What’s one good way to be sure you rarely (if ever) have servant leaders within your organization? A toxic culture. A culture that focuses on checking items off a list, follows a rule list rigidly, and leaves no room for diversity of thought is a sure-fire way to create a toxic culture with dictator-like managers. This kind of culture stifles creativity and innovation which leads to a lack of growth and rapid attrition. So how do you know if your company has a toxic culture (hint: you probably already have an inkling that your employees are not engaged), and your leadership is suffering? This can be discovered through a few fairly easy tactics, but the most important and often challenging part for organizations is what they do after they learn their culture is toxic. You have to be willing to get messy and roll up your sleeves, and ask your employees for their honest feedback, while ensuring they understand it won’t affect their job security. Enlist the support of a third party or your core team to disperse employee engagement surveys, focus groups and learning/development trainings. Once you have a grip on what your core issues are, you have to then commit to making the changes necessary for positive company growth.
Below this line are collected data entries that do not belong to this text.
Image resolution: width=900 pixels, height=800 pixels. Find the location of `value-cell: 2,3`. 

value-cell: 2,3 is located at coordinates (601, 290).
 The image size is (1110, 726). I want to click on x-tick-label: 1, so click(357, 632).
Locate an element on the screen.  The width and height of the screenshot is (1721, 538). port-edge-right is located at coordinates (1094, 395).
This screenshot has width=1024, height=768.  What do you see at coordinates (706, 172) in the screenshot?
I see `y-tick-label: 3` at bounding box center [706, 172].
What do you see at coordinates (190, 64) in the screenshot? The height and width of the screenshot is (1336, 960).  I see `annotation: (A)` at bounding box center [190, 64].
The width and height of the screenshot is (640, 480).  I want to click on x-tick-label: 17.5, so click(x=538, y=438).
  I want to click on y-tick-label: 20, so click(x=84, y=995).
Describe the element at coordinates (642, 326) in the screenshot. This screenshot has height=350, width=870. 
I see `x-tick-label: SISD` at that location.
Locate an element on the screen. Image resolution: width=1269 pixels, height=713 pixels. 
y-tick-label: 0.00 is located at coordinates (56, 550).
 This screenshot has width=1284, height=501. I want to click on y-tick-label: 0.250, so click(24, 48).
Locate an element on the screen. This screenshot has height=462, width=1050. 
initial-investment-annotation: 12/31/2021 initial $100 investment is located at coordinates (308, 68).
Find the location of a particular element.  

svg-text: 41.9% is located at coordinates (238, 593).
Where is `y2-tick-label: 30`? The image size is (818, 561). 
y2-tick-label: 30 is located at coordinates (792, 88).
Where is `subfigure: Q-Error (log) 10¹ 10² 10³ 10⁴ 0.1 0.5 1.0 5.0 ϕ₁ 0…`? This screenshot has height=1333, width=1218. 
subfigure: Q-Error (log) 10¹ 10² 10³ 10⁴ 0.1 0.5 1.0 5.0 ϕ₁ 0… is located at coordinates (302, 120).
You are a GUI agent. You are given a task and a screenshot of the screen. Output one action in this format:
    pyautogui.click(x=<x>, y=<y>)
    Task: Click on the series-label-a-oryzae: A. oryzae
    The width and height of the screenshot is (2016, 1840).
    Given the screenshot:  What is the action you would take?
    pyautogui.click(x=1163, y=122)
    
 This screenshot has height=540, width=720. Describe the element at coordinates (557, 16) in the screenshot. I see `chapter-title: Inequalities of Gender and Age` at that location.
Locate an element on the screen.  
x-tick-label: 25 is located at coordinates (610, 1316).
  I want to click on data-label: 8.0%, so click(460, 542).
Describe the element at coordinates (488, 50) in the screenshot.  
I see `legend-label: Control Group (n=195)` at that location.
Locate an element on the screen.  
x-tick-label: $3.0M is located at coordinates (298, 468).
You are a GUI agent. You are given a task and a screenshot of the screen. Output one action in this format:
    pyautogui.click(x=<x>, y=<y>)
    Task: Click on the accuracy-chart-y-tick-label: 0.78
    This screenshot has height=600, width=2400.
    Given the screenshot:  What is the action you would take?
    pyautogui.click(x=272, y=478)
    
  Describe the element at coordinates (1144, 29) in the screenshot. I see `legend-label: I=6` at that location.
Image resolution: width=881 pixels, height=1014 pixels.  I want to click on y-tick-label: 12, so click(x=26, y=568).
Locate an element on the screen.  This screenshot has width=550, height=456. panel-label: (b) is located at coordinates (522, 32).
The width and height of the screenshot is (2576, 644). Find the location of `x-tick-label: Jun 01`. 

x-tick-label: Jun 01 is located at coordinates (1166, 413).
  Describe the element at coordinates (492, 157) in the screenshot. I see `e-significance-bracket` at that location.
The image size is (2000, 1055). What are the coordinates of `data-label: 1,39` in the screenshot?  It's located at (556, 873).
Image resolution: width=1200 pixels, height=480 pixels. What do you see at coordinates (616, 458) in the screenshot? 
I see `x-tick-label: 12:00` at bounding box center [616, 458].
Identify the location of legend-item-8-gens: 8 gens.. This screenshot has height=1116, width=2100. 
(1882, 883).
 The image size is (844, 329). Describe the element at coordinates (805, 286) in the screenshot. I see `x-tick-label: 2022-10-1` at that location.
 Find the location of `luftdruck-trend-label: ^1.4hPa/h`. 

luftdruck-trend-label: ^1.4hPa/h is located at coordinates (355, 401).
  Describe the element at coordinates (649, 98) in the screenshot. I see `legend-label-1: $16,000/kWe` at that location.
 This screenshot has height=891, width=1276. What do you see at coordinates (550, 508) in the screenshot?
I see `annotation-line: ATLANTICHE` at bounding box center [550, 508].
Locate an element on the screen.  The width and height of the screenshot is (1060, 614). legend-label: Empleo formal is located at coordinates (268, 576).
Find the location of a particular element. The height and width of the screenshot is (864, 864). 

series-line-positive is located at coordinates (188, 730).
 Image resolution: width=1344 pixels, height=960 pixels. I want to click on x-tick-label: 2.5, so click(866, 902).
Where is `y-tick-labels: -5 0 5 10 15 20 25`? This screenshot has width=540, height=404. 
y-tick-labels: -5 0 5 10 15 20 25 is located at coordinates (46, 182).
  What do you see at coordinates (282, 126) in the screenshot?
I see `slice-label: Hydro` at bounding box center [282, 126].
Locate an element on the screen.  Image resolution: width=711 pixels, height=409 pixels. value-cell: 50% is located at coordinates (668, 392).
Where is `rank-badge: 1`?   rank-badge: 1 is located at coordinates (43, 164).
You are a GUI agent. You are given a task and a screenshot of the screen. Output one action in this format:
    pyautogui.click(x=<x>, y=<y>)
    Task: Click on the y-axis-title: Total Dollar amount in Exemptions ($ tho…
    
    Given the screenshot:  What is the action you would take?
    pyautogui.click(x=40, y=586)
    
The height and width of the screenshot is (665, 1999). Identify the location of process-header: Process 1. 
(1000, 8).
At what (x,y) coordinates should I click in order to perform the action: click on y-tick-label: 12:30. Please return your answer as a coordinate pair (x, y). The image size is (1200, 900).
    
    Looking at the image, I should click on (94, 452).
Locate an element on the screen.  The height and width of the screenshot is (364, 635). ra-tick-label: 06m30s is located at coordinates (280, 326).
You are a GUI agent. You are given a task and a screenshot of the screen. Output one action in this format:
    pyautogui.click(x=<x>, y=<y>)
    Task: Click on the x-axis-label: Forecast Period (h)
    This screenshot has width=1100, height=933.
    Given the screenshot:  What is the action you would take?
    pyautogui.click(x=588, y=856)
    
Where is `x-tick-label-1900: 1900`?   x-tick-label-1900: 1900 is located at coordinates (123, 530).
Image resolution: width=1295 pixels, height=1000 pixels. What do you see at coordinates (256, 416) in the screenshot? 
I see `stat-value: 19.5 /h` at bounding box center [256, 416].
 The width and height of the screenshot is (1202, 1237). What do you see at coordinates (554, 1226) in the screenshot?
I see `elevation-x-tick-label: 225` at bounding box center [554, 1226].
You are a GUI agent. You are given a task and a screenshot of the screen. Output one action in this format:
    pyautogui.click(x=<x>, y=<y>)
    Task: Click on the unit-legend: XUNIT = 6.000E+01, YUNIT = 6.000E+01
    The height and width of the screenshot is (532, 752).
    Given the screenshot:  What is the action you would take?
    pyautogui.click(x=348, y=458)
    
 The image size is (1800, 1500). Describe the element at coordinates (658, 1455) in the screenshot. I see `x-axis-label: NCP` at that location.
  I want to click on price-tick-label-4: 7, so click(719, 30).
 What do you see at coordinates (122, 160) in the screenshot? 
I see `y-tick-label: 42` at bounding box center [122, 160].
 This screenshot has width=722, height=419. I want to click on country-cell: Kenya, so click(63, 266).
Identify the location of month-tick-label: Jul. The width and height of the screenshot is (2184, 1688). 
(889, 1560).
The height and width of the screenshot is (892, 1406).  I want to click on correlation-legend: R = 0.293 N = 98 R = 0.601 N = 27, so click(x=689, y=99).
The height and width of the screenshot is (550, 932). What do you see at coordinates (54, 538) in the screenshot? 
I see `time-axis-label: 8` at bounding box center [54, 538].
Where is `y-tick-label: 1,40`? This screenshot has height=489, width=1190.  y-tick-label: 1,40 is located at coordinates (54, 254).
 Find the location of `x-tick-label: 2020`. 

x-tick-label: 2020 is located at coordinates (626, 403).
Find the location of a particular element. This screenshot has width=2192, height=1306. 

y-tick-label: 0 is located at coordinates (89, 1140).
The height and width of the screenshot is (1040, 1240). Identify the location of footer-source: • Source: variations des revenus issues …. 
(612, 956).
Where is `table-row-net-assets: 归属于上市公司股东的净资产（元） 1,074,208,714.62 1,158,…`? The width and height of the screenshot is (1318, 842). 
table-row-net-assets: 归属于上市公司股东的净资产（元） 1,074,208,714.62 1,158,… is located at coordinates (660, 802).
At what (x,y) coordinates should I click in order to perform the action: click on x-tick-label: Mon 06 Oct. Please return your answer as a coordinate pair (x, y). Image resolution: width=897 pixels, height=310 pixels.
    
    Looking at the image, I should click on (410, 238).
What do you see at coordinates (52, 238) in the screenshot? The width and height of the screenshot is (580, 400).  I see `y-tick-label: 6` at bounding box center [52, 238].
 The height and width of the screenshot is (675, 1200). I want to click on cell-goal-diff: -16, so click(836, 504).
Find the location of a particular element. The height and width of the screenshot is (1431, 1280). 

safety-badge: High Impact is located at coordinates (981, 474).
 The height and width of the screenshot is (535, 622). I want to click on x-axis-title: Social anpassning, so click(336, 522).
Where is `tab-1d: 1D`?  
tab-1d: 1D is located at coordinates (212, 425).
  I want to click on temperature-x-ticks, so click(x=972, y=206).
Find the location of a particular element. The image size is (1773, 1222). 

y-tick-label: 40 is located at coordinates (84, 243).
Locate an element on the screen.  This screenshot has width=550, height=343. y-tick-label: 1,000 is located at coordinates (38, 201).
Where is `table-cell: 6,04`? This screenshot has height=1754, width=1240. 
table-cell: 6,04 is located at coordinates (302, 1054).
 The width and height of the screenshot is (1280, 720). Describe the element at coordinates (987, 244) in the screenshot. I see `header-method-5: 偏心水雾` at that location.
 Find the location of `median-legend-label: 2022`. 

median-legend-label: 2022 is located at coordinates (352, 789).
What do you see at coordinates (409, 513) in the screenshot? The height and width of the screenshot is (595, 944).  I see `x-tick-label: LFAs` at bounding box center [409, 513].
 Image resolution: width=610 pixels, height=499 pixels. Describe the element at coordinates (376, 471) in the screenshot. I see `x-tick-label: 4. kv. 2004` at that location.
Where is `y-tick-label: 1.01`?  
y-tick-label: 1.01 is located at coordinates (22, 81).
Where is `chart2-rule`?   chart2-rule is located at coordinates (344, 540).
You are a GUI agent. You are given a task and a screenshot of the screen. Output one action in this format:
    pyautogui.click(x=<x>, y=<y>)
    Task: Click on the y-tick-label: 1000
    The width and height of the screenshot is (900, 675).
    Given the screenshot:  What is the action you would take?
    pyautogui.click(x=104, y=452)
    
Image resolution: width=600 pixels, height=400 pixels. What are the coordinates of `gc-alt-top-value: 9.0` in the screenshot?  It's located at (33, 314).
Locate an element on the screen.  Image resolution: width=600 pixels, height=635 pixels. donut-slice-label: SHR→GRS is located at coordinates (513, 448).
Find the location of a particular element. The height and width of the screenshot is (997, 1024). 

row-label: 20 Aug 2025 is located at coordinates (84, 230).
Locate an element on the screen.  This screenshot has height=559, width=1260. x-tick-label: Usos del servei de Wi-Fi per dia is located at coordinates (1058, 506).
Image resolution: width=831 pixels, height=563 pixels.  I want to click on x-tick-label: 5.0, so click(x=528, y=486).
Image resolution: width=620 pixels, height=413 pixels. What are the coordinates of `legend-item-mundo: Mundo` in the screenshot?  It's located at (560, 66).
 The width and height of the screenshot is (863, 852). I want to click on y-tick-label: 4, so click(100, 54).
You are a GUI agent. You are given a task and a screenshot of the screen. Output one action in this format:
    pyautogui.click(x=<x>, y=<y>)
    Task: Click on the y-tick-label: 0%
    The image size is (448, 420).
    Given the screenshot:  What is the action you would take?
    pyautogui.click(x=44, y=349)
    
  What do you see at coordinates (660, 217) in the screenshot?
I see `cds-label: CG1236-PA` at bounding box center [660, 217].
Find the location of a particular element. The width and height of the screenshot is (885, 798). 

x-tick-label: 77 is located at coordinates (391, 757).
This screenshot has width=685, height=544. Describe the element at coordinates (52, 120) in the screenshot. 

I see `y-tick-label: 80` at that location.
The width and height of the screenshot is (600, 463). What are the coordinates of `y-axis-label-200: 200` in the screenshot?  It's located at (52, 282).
It is at that point you can work with your management and leadership teams on the importance of a positive company culture and how to be servant leaders.
Lead with Courage
Leaders continually play a balancing act between reinforcing guidelines, while also having the courage to stand up for the good of the team. It’s an ongoing learning process and to have truly courageous and servant leaders, you must build a culture rooted in vulnerability and honesty. Managers and leaders are not perfect, and if they don’t have buy-in from the executive team, they won’t have the courage to be vulnerable and stand up for their team or the courage to foster new ideas. By creating an open-door culture where all ideas are welcome and vulnerability is encouraged, leaders can truly be advocates for their team; and when leaders are advocates-employees feel valued. A positive company culture starts at the very top and when we lead, manage and advocate with courage, our employees continue to remain connected to the organization leading to engagement and ultimately, growth.